***** PROVIDED DATA

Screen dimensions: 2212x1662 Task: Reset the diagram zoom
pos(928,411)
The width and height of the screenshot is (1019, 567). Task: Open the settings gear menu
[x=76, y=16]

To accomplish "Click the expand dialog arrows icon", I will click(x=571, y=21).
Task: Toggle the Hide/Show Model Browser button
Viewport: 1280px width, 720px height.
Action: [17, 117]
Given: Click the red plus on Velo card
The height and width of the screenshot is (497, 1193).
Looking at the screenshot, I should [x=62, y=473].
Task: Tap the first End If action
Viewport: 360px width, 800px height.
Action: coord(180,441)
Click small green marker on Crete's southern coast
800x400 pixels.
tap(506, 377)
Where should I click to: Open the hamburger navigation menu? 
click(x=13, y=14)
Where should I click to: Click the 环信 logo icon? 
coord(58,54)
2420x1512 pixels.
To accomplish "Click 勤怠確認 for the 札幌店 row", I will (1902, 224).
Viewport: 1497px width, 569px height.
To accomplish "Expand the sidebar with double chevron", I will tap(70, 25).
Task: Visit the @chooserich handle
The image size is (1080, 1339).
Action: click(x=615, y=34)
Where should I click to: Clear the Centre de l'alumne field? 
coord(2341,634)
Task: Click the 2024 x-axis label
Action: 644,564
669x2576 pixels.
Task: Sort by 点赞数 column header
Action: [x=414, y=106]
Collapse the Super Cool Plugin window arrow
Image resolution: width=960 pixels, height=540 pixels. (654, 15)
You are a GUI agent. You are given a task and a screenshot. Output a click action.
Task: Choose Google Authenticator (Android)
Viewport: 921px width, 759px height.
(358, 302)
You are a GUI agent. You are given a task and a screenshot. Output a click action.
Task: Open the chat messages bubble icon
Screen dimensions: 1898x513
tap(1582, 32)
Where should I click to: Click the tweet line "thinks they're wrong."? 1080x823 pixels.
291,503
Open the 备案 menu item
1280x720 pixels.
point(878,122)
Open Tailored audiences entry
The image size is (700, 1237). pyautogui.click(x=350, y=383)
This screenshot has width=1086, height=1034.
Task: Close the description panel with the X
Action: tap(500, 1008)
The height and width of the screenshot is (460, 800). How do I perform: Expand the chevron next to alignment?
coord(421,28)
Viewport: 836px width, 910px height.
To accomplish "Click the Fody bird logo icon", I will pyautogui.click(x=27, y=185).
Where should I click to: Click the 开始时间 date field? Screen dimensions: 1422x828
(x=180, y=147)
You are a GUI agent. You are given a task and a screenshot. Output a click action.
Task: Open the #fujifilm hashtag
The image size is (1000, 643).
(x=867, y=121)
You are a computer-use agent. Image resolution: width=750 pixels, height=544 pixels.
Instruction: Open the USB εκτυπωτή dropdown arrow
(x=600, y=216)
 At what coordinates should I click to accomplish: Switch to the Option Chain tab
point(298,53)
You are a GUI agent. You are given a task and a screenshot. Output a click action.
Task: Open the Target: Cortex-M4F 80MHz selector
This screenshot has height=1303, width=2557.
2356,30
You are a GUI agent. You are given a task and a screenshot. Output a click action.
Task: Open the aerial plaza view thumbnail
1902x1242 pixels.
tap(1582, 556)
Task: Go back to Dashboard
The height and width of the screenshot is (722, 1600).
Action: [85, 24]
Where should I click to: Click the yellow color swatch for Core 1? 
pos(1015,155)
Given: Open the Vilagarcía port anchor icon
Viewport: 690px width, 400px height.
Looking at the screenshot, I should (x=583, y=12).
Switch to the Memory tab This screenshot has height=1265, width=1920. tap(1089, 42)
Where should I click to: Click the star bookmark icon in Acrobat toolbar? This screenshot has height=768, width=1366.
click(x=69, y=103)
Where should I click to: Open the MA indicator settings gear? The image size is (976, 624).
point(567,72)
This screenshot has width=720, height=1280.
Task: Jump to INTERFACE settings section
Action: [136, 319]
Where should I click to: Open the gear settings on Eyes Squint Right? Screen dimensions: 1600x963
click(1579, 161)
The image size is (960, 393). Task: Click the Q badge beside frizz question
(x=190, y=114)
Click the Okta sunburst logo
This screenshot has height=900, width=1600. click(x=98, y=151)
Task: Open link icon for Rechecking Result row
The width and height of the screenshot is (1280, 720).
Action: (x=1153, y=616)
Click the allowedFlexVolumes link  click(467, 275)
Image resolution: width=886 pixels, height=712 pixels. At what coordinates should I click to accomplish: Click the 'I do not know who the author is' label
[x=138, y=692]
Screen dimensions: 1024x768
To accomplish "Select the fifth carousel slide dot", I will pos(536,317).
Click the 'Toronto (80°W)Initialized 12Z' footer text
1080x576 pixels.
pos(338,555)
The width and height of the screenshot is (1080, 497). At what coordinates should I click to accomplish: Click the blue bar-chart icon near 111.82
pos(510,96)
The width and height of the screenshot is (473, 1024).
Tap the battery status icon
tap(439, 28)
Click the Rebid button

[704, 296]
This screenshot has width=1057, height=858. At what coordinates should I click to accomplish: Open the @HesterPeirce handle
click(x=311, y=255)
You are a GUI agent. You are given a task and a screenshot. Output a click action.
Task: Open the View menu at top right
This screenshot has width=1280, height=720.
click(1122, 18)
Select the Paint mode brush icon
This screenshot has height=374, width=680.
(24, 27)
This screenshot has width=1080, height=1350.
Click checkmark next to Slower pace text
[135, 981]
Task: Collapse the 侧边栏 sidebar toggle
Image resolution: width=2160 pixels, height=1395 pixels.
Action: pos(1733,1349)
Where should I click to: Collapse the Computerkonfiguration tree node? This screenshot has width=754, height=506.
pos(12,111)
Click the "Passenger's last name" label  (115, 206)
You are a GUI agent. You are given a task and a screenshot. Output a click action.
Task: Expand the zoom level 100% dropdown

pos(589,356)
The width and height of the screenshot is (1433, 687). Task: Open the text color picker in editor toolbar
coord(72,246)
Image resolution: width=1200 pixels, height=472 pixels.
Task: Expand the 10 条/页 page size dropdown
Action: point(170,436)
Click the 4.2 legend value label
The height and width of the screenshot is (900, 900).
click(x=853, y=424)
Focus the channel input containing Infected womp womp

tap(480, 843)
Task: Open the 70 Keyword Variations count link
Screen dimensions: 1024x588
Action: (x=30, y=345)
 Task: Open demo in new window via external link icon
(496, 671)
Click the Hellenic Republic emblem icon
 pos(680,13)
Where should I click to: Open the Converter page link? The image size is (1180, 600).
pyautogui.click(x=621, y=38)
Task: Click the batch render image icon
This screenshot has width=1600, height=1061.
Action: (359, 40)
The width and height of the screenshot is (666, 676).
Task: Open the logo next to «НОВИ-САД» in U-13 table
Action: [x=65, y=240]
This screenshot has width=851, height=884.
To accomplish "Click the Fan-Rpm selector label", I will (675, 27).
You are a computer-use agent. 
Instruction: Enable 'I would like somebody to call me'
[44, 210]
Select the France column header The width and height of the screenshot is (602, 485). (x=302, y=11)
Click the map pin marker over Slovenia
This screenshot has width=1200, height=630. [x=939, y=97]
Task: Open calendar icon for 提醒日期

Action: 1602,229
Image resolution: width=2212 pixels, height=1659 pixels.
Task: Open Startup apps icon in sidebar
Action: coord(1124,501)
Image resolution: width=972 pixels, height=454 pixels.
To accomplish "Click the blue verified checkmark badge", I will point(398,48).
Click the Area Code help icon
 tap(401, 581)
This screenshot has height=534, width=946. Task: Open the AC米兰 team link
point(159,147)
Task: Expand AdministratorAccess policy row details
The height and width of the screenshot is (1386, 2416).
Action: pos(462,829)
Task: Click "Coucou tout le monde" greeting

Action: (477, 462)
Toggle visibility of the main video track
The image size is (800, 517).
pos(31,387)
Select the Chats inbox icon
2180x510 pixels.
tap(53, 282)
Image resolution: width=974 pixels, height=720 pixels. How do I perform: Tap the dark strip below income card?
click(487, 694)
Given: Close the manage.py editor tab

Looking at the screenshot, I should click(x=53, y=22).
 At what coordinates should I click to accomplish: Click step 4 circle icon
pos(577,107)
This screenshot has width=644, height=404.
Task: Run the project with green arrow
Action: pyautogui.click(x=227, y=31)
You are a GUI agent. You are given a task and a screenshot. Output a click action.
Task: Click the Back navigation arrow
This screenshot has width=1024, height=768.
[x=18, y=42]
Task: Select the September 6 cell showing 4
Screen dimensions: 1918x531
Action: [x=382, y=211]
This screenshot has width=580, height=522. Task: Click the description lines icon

**********

From the records above, copy out each line that includes the word "Close".

Task: Close the description panel with the X
Given: Close the manage.py editor tab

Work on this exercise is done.